Nella nostra provincia i cittadini che vogliono devolvere il 5 per mille al proprio comune di residenza vedono Armo, piccolo centro dell’entroterra di Imperia al primo posto, il terzo in Liguria. Nell’imperiese sono poi diversi comuni della Valle Argentina nelle prime posizioni, nell’ordine Badalucco, Montalto, Carpasio e Taggia, seguite a loro volta da Airole, Aurigo e Triora.
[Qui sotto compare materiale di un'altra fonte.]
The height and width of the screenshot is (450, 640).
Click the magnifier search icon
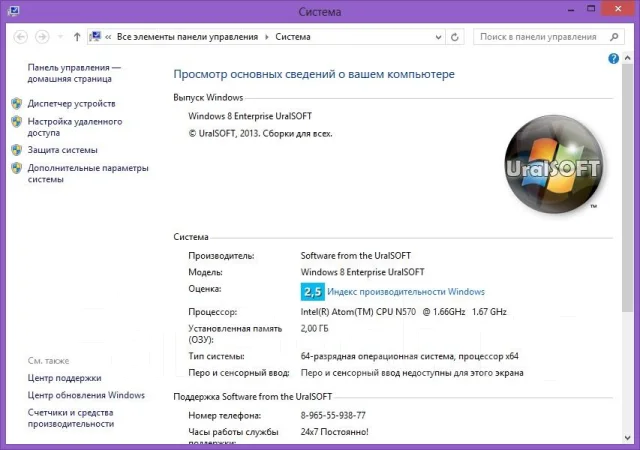[x=614, y=37]
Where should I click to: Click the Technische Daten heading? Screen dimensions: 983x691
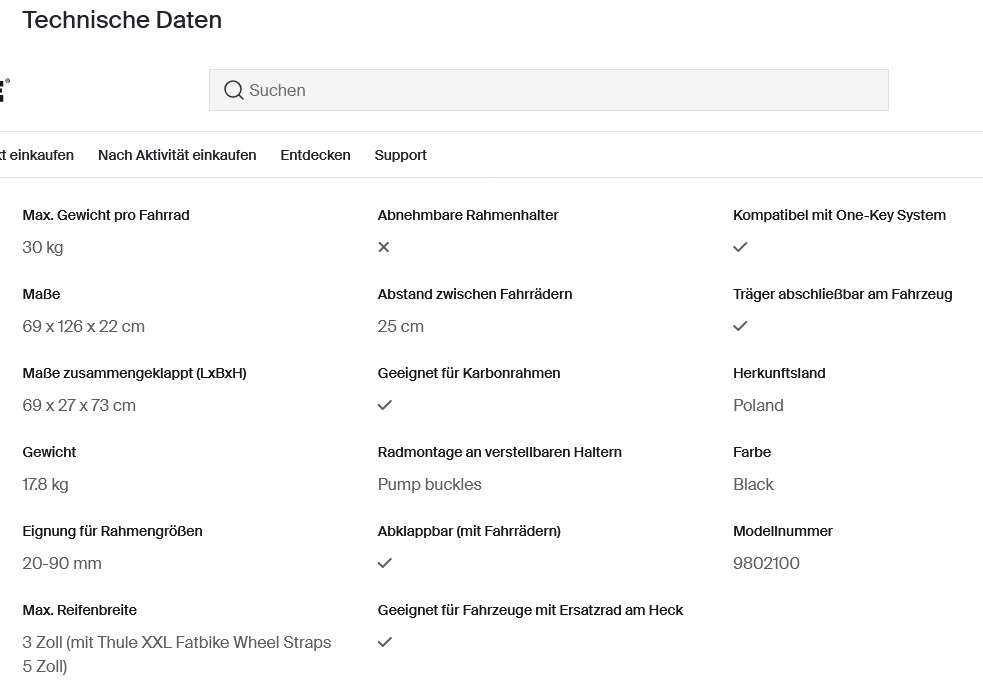122,20
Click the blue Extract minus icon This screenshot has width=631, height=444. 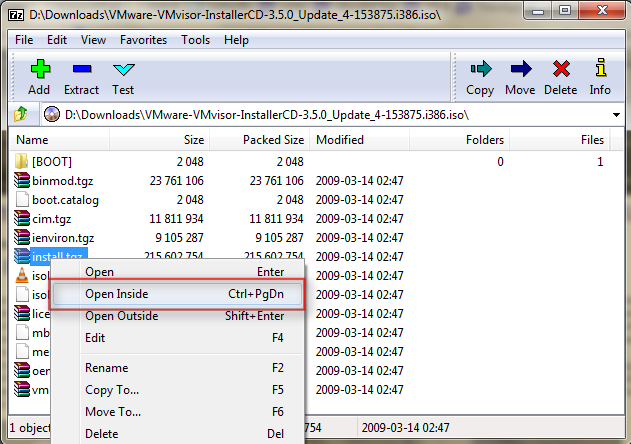pos(81,70)
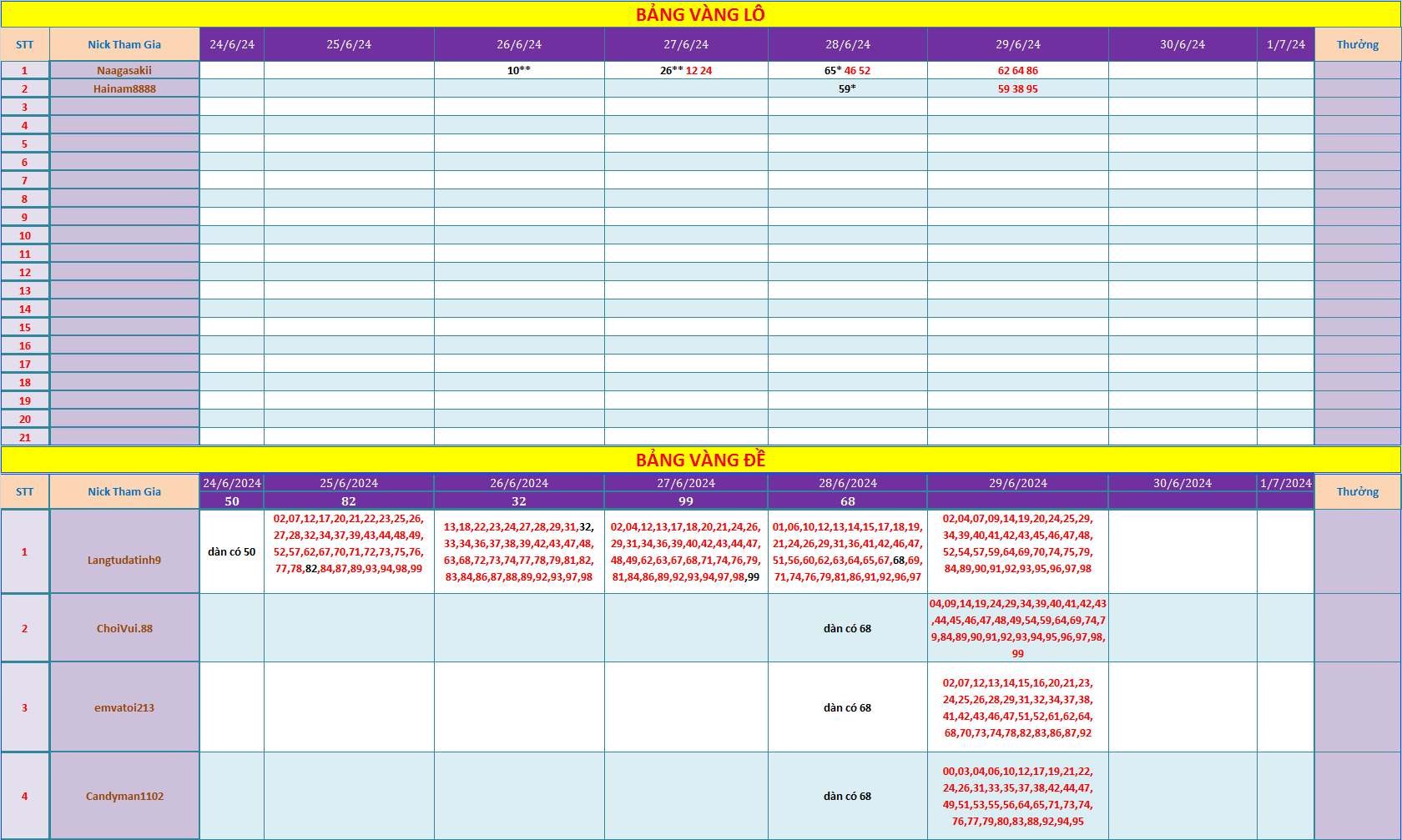
Task: Select the cell with 26** 12 24
Action: (686, 70)
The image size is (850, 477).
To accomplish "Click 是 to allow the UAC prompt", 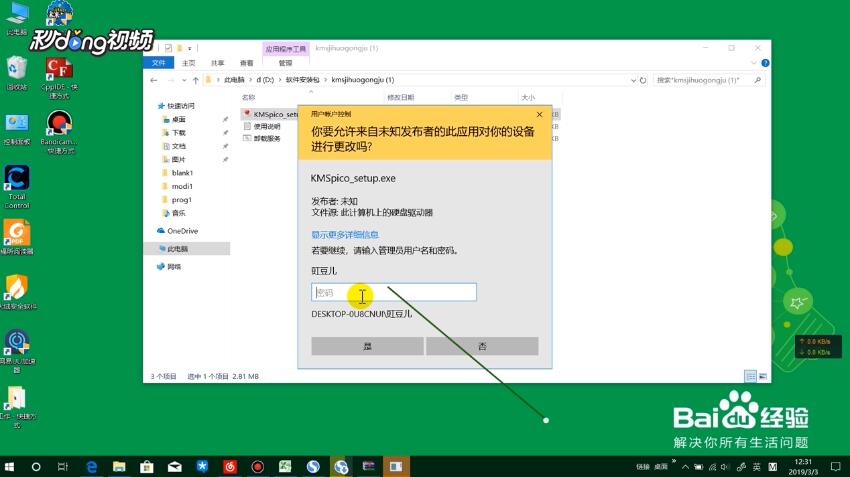I will (x=367, y=346).
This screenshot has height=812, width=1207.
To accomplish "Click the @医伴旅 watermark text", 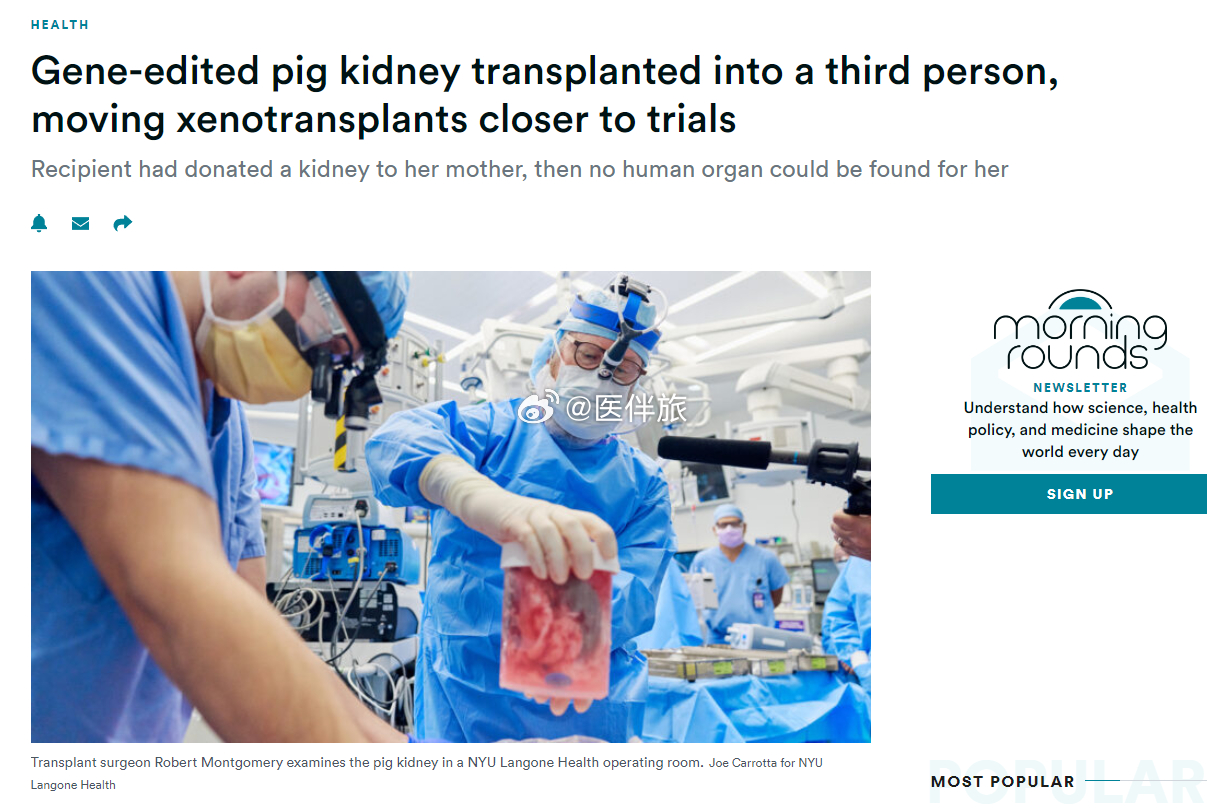I will coord(627,408).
Nella nostra provincia sono soprattutto i residenti dei piccoli comuni a devolvere il 5 per mille al proprio ente locale di appartenenze. A livello nazionale sono solo 564mila i contribuenti, su oltre 40 milioni di persone fisiche, che scelgono di devolvere il contributo Irpef al municipio. Elaborando i dati pubblicati ad aprile sul sito dell’agenzia delle Entrate relativi agli elenchi dei beneficiari 2015, insieme ai dati Istat sulla popolazione, è possibile ricavare una classifica relativa ai Comuni con i cittadini più generosi per incidenza di scelte espresse da parte degli abitanti in favore del proprio ente locale.
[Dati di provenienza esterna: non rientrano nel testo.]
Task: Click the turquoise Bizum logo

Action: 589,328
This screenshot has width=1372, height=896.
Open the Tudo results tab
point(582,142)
Non stupisce che nell’Italia degli oltre 8mila Comuni siano le realtà più piccole, con pochissimi residenti, a posizionarsi in cima alla classifica: ad Oltressanda Alta (Bergamo) più del 25% degli abitanti (in tutto solo 174 registrati all’anagrafe) lascia il 5 per mille all’ente locale. A seguire i cittadini più generosi nei confronti dei Comuni di appartenenza sono quelli di Tonezza del Cimone (Vicenza) e Taibon Agordino (Belluno).
Mettendo a confronto questi dati con il contributo devoluto agli enti del volontariato oppure alle associazioni sportive dilettantistiche, emerge in modo chiaro come il 5 per mille ai Comuni raccolga in realtà tante piccole briciole. Negli altri settori, infatti, capita che il 5 per mille medio a volte superi persino i 3mila euro (bastano alcune “superdonazioni” di contribuenti di spicco a fare la differenza).